[Stored data entries]
§

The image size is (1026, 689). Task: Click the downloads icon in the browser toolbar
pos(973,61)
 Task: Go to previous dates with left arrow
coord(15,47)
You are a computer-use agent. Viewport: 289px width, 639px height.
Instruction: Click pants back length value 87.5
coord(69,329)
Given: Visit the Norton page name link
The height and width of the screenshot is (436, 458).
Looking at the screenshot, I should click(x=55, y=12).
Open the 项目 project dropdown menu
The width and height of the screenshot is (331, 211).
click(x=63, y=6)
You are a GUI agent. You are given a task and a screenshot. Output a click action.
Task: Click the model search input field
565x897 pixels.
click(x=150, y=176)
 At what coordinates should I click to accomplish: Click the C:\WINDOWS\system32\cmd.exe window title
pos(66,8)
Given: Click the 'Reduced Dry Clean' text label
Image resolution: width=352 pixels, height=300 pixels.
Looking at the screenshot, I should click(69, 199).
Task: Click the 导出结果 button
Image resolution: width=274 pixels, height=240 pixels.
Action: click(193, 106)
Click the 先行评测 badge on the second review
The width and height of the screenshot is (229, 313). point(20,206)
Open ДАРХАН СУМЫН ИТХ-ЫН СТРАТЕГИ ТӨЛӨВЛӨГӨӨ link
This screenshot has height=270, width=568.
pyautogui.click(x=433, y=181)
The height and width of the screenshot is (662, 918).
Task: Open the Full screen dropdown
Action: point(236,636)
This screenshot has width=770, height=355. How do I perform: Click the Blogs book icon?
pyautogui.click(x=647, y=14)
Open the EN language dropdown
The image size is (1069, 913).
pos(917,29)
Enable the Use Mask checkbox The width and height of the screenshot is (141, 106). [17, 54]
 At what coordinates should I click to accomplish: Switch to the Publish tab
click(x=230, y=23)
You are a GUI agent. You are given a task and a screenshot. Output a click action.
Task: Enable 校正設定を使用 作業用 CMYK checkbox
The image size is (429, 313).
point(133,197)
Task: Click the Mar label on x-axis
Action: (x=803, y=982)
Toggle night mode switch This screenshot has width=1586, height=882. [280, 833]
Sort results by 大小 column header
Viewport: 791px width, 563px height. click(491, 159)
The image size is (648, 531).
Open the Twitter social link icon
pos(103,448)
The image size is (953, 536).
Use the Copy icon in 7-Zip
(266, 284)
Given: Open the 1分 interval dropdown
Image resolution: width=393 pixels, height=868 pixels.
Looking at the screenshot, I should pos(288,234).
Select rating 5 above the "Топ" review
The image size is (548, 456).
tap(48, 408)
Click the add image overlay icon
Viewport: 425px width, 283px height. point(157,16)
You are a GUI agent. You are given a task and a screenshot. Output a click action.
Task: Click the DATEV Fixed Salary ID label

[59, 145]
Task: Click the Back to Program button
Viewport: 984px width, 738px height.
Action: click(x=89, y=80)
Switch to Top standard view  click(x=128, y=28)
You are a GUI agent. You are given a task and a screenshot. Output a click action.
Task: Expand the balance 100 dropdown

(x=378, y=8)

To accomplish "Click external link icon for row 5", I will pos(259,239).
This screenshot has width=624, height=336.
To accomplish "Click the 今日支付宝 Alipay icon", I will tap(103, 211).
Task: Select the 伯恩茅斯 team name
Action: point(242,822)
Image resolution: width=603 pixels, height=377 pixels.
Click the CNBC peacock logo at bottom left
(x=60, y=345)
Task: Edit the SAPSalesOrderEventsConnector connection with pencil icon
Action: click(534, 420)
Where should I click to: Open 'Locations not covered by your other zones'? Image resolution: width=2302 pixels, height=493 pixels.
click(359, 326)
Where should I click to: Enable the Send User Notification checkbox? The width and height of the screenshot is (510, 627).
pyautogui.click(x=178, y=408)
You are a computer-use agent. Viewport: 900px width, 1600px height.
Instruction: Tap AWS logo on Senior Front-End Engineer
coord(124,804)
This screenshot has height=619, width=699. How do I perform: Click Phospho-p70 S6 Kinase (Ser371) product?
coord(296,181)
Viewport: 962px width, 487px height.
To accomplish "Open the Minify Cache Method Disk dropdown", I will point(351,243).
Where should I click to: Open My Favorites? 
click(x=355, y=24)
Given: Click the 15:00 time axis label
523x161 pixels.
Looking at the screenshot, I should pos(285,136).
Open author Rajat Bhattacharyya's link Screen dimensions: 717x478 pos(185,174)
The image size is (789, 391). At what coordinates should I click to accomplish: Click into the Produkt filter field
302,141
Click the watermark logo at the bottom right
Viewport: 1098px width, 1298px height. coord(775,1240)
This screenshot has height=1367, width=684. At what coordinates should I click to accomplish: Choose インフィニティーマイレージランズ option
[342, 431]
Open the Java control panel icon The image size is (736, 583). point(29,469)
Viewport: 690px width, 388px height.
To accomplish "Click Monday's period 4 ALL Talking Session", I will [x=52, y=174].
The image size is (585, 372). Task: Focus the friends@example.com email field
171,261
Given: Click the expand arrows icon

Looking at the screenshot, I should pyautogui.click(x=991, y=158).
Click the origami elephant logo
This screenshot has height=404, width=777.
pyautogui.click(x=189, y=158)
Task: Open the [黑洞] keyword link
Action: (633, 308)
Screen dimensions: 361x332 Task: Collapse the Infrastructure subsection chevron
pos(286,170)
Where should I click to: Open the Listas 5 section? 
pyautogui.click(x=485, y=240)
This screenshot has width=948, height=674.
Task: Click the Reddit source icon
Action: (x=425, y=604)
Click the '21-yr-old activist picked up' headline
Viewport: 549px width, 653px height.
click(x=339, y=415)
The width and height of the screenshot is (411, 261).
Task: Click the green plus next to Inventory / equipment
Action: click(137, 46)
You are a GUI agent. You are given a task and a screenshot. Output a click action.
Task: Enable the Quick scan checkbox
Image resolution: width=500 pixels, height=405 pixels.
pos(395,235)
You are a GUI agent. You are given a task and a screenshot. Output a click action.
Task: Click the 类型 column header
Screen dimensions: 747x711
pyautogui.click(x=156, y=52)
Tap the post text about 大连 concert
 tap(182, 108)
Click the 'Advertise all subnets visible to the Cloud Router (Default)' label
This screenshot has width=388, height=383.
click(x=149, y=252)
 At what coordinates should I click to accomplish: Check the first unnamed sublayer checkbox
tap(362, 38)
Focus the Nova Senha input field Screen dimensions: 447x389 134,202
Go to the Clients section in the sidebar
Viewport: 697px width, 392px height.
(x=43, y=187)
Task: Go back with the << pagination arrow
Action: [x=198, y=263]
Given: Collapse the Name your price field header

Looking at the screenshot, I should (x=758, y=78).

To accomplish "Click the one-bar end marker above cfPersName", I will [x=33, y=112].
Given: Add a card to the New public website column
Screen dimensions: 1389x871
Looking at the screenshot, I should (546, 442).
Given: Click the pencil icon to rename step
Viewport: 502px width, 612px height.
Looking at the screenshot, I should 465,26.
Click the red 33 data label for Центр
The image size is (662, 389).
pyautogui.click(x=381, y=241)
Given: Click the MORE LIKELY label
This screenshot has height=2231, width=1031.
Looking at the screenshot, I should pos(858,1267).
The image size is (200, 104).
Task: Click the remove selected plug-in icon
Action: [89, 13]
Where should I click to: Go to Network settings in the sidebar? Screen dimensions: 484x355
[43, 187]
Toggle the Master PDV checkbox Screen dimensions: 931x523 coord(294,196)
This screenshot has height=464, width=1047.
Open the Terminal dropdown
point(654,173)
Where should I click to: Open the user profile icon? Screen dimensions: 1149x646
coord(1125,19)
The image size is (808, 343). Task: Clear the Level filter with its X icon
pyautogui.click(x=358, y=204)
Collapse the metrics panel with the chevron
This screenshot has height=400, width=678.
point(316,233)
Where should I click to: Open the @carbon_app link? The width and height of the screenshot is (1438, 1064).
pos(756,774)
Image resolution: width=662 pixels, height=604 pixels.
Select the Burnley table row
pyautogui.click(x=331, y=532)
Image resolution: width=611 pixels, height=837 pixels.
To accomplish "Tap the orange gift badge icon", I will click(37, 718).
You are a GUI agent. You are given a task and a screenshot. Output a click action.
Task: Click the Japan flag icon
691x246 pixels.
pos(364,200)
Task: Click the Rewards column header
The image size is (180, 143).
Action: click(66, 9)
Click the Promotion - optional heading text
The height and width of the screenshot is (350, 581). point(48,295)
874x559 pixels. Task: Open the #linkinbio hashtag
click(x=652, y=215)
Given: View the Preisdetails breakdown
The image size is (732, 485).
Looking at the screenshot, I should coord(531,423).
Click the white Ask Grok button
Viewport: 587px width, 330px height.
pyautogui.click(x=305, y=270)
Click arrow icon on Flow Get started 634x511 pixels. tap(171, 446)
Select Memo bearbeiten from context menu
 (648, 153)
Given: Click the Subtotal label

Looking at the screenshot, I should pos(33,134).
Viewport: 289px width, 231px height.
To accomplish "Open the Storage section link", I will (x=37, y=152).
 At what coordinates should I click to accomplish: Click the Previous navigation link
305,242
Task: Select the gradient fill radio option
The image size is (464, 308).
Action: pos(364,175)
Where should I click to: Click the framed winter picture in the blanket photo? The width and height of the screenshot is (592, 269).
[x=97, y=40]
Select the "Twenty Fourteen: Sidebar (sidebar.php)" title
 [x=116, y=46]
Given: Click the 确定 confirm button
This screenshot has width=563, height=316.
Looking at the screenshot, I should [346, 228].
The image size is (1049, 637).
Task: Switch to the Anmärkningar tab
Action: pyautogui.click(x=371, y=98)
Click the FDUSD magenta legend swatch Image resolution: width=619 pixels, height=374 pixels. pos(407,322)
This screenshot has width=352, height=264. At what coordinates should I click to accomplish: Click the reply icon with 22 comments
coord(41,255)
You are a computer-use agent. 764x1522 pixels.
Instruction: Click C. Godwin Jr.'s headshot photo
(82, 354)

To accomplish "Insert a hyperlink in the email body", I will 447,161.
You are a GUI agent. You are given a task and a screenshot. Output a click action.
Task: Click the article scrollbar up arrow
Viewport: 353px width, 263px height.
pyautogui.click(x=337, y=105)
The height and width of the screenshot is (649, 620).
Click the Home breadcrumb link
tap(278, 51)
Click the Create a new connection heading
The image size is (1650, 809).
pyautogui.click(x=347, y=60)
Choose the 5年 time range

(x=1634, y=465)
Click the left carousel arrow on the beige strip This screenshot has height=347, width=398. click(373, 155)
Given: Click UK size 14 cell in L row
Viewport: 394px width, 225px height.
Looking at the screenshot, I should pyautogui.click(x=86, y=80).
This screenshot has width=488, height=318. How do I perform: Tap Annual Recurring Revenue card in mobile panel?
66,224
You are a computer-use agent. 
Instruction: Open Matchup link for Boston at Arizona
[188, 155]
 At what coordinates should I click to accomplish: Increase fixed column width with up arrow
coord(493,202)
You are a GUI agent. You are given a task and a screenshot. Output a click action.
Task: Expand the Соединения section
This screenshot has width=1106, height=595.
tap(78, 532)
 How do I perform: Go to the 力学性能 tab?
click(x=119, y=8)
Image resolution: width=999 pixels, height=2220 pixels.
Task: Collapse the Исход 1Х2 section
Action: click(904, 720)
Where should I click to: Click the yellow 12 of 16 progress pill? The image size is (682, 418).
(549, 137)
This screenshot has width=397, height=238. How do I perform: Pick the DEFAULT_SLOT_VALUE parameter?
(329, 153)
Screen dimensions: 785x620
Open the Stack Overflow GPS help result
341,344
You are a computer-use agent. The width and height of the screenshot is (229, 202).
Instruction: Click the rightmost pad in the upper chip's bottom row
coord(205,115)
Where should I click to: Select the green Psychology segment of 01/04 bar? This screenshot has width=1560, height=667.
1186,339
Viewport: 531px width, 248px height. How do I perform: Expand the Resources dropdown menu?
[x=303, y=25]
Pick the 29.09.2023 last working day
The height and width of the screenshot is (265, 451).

§

- Task item: Reproduce each line of the records in which "above" appears.

- Response to this exercise:
Select rating 5 above the "Топ" review
To accomplish "Click the one-bar end marker above cfPersName", I will [x=33, y=112].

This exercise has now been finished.